**THE TASK:**
Return the listing word for word, starting at its first line and ending at the line containing "Action: (x=386, y=433)", with both of those lines included.

━━━━━━━━━━━━━━━━

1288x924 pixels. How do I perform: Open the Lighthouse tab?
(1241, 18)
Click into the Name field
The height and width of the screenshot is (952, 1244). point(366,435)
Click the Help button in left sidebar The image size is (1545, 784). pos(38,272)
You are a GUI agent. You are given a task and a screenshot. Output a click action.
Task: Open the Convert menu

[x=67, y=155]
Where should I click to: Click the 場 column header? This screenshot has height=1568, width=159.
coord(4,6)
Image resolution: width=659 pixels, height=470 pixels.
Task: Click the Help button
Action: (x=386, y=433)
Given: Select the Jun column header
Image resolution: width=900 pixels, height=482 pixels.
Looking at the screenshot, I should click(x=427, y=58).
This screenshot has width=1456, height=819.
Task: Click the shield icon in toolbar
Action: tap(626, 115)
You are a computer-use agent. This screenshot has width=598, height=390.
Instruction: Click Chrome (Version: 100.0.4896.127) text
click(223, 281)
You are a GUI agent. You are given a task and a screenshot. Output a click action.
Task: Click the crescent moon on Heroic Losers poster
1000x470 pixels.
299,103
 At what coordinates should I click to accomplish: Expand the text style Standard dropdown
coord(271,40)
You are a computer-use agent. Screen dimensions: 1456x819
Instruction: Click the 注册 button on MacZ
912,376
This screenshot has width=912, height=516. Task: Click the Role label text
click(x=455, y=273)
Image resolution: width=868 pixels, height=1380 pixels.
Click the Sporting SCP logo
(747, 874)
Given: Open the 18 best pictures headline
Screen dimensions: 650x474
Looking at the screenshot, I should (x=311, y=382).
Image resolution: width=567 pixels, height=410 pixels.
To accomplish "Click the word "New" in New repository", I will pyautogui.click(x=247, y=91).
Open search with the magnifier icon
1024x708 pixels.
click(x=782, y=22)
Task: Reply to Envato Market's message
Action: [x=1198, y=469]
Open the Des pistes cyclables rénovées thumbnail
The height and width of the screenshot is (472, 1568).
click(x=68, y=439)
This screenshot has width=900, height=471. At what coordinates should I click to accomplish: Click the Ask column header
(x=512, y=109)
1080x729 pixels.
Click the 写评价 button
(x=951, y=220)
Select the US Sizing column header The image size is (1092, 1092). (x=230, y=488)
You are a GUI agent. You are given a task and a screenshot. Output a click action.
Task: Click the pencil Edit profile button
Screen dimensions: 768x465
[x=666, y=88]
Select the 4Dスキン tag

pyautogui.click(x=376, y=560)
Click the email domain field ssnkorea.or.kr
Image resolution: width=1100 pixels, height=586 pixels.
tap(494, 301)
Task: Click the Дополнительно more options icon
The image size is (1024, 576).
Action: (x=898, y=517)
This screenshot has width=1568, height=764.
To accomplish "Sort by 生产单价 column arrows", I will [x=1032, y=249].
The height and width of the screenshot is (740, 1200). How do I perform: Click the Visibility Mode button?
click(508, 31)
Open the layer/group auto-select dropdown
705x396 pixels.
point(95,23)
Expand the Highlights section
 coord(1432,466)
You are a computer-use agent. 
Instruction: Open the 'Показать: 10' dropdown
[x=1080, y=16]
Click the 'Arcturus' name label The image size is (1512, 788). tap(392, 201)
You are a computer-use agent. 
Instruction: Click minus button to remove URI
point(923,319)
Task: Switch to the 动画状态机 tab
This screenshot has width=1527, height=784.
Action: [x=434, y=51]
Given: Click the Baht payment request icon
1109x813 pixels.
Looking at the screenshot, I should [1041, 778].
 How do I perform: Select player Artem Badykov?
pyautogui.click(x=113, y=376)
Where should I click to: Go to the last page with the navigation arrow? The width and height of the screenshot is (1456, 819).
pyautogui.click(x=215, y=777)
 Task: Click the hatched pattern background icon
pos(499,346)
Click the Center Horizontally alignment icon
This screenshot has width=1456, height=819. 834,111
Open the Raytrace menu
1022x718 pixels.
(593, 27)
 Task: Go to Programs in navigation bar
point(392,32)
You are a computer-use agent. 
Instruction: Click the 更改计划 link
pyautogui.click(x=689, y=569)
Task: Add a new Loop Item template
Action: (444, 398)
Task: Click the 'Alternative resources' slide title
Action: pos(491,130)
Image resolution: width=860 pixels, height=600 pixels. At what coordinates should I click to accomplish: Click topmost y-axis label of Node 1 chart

━━━━━━━━━━━━━━━━

**THE RESULT:**
1288x924 pixels. How do I perform: Open the Lighthouse tab?
(1241, 18)
Click into the Name field
The height and width of the screenshot is (952, 1244). point(366,435)
Click the Help button in left sidebar The image size is (1545, 784). pos(38,272)
You are a GUI agent. You are given a task and a screenshot. Output a click action.
Task: Open the Convert menu

[x=67, y=155]
Where should I click to: Click the 場 column header? This screenshot has height=1568, width=159.
coord(4,6)
Image resolution: width=659 pixels, height=470 pixels.
Task: Click the Help button
Action: (x=386, y=433)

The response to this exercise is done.